Record excerpts
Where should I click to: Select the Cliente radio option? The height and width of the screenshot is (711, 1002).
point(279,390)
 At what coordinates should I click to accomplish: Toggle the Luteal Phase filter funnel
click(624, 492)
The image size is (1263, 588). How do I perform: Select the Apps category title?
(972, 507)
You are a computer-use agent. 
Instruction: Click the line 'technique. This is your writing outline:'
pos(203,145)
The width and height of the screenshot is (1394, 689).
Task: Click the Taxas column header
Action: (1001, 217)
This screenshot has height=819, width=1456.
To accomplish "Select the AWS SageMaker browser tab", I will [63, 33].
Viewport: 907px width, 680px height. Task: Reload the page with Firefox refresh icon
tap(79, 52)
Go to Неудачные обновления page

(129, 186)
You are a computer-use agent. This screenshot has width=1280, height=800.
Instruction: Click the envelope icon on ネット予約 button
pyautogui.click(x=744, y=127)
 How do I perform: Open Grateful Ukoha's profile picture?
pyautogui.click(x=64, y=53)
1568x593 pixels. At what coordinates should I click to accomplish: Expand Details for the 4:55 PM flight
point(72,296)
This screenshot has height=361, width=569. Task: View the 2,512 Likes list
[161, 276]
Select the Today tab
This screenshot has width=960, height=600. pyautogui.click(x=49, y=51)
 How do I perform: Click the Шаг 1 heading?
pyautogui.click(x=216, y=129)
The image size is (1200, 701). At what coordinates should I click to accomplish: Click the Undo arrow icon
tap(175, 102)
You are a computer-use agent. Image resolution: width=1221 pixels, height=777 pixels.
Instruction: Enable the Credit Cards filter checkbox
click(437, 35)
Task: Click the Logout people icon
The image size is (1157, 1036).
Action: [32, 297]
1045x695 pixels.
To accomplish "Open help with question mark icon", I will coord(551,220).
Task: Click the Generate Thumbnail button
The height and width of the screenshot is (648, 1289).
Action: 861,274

Goal of the exercise
Search the data above for the string "agent". Report every line where it is found.

Solution to this task
You are a computer-use agent. 
You are a computer-use agent. This screenshot has width=1280, height=800.
You are a computer-use agent. Image resolution: width=1221 pixels, height=777 pixels.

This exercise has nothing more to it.